### TASK BRIEF
Rewrite every line of the records below as a two-column Markdown table headed Row and Line, numbering the rows in order and skipping blank lines.
— begin DATA —
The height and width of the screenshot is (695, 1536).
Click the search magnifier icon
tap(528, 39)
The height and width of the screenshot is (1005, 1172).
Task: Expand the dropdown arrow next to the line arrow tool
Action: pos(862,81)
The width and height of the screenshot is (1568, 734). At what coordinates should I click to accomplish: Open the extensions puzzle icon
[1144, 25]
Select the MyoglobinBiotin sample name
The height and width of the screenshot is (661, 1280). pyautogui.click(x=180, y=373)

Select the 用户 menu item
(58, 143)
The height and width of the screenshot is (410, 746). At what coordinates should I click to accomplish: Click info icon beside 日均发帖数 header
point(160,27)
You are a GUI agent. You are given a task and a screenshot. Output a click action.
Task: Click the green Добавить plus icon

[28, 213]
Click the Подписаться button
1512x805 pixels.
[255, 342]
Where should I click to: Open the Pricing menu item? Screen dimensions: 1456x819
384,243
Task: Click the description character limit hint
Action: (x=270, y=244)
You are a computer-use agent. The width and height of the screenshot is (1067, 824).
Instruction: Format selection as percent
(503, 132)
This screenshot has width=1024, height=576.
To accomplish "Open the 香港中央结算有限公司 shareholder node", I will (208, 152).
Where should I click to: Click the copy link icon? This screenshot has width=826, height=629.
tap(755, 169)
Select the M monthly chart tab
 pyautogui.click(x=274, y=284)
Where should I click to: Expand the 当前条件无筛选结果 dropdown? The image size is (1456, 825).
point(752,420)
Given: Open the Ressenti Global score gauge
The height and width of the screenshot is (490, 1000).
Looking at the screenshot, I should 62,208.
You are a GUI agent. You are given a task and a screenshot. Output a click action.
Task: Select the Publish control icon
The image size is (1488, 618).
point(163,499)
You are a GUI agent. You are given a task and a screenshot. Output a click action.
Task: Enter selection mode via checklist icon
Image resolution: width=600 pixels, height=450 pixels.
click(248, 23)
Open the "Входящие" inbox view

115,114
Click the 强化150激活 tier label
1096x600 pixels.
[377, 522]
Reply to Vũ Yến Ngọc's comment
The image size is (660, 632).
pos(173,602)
— end DATA —
### FINAL ANSWER
| Row | Line |
|---|---|
| 1 | The height and width of the screenshot is (695, 1536). |
| 2 | Click the search magnifier icon |
| 3 | tap(528, 39) |
| 4 | The height and width of the screenshot is (1005, 1172). |
| 5 | Task: Expand the dropdown arrow next to the line arrow tool |
| 6 | Action: pos(862,81) |
| 7 | The width and height of the screenshot is (1568, 734). At what coordinates should I click to accomplish: Open the extensions puzzle icon |
| 8 | [1144, 25] |
| 9 | Select the MyoglobinBiotin sample name |
| 10 | The height and width of the screenshot is (661, 1280). pyautogui.click(x=180, y=373) |
| 11 | Select the 用户 menu item |
| 12 | (58, 143) |
| 13 | The height and width of the screenshot is (410, 746). At what coordinates should I click to accomplish: Click info icon beside 日均发帖数 header |
| 14 | point(160,27) |
| 15 | You are a GUI agent. You are given a task and a screenshot. Output a click action. |
| 16 | Task: Click the green Добавить plus icon |
| 17 | [28, 213] |
| 18 | Click the Подписаться button |
| 19 | 1512x805 pixels. |
| 20 | [255, 342] |
| 21 | Where should I click to: Open the Pricing menu item? Screen dimensions: 1456x819 |
| 22 | 384,243 |
| 23 | Task: Click the description character limit hint |
| 24 | Action: (x=270, y=244) |
| 25 | You are a computer-use agent. The width and height of the screenshot is (1067, 824). |
| 26 | Instruction: Format selection as percent |
| 27 | (503, 132) |
| 28 | This screenshot has width=1024, height=576. |
| 29 | To accomplish "Open the 香港中央结算有限公司 shareholder node", I will (208, 152). |
| 30 | Where should I click to: Click the copy link icon? This screenshot has width=826, height=629. |
| 31 | tap(755, 169) |
| 32 | Select the M monthly chart tab |
| 33 |  pyautogui.click(x=274, y=284) |
| 34 | Where should I click to: Expand the 当前条件无筛选结果 dropdown? The image size is (1456, 825). |
| 35 | point(752,420) |
| 36 | Given: Open the Ressenti Global score gauge |
| 37 | The height and width of the screenshot is (490, 1000). |
| 38 | Looking at the screenshot, I should 62,208. |
| 39 | You are a GUI agent. You are given a task and a screenshot. Output a click action. |
| 40 | Task: Select the Publish control icon |
| 41 | The image size is (1488, 618). |
| 42 | point(163,499) |
| 43 | You are a GUI agent. You are given a task and a screenshot. Output a click action. |
| 44 | Task: Enter selection mode via checklist icon |
| 45 | Image resolution: width=600 pixels, height=450 pixels. |
| 46 | click(248, 23) |
| 47 | Open the "Входящие" inbox view |
| 48 | 115,114 |
| 49 | Click the 强化150激活 tier label |
| 50 | 1096x600 pixels. |
| 51 | [377, 522] |
| 52 | Reply to Vũ Yến Ngọc's comment |
| 53 | The image size is (660, 632). |
| 54 | pos(173,602) |